◆ **Problem to solve**:
Pick out each line in these entries that contains the string "computer".

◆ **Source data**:
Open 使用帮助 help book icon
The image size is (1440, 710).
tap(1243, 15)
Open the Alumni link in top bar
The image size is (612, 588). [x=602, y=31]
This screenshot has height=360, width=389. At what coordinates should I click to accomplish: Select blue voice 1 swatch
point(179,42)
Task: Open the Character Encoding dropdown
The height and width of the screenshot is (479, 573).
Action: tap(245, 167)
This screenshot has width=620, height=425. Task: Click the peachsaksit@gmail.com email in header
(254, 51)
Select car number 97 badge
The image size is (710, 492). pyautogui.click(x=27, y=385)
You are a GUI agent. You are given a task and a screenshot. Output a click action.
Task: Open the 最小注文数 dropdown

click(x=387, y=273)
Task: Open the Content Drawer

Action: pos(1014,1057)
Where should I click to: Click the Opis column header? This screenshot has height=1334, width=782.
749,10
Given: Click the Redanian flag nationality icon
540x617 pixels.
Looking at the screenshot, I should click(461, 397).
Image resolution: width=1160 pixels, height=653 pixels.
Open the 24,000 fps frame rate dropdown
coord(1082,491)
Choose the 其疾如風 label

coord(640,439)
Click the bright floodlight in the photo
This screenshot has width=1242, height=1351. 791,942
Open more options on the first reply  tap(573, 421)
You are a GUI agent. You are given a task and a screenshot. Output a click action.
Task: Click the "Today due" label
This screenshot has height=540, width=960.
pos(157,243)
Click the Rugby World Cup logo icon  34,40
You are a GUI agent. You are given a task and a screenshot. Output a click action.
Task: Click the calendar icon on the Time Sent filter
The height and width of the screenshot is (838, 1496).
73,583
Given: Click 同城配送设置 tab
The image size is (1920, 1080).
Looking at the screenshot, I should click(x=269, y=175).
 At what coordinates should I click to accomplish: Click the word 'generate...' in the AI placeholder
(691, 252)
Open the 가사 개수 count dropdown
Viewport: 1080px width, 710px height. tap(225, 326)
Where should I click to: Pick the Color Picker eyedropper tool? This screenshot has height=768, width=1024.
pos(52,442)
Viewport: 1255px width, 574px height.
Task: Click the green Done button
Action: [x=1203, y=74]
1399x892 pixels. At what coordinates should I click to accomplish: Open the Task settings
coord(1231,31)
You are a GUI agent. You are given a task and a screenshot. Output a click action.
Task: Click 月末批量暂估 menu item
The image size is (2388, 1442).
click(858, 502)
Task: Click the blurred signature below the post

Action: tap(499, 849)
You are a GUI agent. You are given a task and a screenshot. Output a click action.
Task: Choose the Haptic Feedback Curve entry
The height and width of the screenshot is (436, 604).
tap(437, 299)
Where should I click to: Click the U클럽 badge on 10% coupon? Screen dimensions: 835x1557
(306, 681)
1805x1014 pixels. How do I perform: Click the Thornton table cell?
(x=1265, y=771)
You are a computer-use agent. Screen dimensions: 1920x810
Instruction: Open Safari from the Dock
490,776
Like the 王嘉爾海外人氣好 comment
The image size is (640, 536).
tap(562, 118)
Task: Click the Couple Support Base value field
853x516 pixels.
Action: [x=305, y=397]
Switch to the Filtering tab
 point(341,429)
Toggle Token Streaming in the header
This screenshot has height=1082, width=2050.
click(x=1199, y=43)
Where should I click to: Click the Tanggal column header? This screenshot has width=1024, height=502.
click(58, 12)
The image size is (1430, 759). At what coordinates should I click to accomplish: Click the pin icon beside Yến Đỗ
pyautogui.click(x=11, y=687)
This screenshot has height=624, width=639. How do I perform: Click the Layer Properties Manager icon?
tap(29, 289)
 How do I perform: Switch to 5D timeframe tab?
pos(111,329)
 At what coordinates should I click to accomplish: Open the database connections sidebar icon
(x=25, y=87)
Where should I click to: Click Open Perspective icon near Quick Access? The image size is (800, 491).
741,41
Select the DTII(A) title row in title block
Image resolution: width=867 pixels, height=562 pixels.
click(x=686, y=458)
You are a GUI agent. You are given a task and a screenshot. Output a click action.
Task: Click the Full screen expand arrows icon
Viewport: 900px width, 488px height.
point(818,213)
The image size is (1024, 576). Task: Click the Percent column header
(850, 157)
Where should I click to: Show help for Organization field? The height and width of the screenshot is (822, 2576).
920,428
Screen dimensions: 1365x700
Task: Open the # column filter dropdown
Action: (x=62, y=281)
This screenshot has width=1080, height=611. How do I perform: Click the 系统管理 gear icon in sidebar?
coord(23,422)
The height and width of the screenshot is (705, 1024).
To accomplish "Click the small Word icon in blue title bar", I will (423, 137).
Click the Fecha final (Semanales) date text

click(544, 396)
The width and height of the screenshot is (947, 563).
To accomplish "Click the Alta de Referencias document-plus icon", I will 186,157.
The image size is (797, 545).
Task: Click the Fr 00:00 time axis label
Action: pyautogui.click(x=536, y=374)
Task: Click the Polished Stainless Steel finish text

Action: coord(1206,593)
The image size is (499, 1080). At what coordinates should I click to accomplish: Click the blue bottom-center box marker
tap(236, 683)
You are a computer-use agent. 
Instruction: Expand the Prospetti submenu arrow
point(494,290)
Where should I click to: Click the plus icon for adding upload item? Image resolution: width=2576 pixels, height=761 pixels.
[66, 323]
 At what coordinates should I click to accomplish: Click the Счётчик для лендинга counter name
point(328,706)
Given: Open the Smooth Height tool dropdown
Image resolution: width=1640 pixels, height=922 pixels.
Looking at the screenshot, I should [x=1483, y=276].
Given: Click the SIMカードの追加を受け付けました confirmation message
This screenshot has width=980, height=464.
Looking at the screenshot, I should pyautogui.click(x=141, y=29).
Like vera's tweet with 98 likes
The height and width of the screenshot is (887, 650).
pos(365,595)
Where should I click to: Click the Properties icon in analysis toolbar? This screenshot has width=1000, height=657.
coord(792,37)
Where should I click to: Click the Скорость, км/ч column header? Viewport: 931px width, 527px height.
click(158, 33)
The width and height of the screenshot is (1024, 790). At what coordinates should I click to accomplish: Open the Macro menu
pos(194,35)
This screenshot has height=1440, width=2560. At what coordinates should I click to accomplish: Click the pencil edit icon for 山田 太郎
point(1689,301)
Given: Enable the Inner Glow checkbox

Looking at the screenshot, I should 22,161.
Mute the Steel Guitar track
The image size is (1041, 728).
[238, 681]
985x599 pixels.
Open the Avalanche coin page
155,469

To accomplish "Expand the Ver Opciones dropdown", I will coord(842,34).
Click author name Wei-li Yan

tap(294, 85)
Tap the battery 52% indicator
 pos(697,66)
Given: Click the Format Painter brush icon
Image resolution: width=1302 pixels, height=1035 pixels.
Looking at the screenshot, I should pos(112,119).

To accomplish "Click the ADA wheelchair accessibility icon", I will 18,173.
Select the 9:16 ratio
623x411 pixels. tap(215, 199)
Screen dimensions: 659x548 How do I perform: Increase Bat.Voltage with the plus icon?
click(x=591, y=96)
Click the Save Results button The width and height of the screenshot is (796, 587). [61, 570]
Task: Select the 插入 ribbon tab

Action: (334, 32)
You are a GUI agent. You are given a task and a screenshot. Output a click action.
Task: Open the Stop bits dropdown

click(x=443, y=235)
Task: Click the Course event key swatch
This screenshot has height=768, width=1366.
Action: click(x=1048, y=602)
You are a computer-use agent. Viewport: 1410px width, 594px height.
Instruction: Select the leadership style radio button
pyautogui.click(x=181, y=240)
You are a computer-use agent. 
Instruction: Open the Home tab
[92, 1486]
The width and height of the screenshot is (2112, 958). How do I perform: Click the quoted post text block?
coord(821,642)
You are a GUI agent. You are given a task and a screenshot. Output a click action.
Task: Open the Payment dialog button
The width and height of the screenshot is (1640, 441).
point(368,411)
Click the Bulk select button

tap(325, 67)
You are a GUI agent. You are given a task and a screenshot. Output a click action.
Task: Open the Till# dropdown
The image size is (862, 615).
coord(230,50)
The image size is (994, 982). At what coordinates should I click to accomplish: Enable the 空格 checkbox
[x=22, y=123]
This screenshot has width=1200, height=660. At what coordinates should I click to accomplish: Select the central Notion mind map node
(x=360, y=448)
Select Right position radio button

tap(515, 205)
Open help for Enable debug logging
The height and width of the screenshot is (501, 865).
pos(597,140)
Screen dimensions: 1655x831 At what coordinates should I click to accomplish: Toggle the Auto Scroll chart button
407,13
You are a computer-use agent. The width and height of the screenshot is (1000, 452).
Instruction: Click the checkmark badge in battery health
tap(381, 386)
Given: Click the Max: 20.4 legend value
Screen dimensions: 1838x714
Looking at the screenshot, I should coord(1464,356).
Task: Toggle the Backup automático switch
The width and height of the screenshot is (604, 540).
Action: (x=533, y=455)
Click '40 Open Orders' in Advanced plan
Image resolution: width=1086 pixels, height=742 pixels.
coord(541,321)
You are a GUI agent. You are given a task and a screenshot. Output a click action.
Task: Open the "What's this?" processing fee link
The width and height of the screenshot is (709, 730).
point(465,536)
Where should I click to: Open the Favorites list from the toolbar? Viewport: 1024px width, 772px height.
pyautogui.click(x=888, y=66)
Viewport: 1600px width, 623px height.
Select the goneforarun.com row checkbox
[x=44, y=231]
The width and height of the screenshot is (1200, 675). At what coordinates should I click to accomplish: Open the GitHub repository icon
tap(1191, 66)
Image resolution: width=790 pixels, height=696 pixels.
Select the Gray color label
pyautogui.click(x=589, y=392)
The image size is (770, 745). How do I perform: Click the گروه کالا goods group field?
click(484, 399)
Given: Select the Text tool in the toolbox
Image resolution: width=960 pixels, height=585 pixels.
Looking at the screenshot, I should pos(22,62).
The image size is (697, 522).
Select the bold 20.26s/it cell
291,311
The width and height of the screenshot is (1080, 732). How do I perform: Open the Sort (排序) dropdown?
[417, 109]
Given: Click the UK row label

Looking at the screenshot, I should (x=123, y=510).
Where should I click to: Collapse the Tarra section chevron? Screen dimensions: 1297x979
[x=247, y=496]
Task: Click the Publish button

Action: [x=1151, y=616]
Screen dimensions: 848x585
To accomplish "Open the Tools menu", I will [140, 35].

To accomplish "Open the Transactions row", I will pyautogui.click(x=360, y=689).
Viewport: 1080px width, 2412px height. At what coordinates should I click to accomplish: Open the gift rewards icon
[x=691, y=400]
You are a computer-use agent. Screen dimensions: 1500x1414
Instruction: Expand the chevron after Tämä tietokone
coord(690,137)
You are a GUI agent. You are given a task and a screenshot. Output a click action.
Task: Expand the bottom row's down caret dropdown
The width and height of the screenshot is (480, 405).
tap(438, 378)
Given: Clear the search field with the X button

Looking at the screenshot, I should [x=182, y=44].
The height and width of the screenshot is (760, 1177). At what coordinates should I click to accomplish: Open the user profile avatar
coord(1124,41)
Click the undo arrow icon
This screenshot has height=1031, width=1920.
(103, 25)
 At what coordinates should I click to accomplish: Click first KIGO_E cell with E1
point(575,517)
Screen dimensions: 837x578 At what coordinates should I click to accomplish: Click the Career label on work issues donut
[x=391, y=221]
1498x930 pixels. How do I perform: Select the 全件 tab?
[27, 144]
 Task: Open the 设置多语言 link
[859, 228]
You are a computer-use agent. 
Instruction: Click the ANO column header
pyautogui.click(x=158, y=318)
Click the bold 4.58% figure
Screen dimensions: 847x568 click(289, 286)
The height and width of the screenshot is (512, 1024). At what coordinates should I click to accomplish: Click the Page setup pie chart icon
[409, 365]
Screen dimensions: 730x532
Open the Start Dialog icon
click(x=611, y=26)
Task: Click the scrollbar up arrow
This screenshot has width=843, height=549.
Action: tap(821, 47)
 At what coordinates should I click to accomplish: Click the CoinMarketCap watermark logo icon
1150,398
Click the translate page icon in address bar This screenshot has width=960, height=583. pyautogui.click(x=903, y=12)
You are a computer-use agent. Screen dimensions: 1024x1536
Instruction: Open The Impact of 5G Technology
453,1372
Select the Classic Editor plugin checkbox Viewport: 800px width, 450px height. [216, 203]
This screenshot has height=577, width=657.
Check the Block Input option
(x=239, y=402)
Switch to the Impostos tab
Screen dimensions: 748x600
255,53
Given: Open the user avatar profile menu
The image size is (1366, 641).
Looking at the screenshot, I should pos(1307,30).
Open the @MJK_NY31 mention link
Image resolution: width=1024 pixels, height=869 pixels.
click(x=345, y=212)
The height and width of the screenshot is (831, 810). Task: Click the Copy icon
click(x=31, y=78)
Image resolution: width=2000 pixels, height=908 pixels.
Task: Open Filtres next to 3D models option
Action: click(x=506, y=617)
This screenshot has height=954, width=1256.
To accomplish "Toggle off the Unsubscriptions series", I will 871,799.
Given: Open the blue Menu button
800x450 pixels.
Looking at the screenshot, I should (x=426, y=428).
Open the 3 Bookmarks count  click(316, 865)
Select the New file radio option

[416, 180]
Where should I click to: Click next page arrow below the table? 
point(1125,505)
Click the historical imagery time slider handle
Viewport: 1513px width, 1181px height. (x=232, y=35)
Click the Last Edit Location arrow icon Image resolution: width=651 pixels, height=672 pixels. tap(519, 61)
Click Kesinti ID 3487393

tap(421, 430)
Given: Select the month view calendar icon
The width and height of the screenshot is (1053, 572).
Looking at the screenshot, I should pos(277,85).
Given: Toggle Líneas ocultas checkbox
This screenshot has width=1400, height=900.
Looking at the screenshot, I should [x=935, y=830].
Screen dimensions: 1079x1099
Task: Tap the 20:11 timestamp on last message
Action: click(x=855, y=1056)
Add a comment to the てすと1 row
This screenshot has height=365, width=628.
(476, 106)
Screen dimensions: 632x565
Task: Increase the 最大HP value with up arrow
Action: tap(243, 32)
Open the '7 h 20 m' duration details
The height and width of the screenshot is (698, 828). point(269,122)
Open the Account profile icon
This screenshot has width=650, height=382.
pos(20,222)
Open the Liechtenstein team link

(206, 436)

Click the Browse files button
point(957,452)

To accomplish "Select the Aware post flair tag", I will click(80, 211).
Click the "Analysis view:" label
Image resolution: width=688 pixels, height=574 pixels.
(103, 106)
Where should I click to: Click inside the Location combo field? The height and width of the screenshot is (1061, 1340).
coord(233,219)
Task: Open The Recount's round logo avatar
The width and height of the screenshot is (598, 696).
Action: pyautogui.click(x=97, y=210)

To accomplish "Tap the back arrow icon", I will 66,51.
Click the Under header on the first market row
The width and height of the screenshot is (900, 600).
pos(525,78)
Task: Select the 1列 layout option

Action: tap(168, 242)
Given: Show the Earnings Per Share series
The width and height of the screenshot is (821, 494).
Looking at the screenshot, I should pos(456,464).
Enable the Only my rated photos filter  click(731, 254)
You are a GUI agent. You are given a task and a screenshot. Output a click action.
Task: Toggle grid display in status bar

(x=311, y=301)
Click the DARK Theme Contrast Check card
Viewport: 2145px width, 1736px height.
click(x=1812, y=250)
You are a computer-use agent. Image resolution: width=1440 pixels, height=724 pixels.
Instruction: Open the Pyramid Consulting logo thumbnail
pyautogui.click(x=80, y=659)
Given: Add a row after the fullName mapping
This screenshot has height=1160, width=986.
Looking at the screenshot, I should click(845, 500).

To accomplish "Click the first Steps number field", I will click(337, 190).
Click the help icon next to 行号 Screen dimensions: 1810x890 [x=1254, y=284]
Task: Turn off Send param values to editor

◆ **Output for this task**:
You are a computer-use agent. Screen dimensions: 1920x810
You are a computer-use agent. 
You are a computer-use agent. Viewport: 1410px width, 594px height.
You are a computer-use agent. 
You are a computer-use agent. The width and height of the screenshot is (1000, 452).
You are a computer-use agent. Screen dimensions: 1500x1414
You are a computer-use agent. 
You are a computer-use agent. Screen dimensions: 1024x1536
You are a computer-use agent. Image resolution: width=1440 pixels, height=724 pixels.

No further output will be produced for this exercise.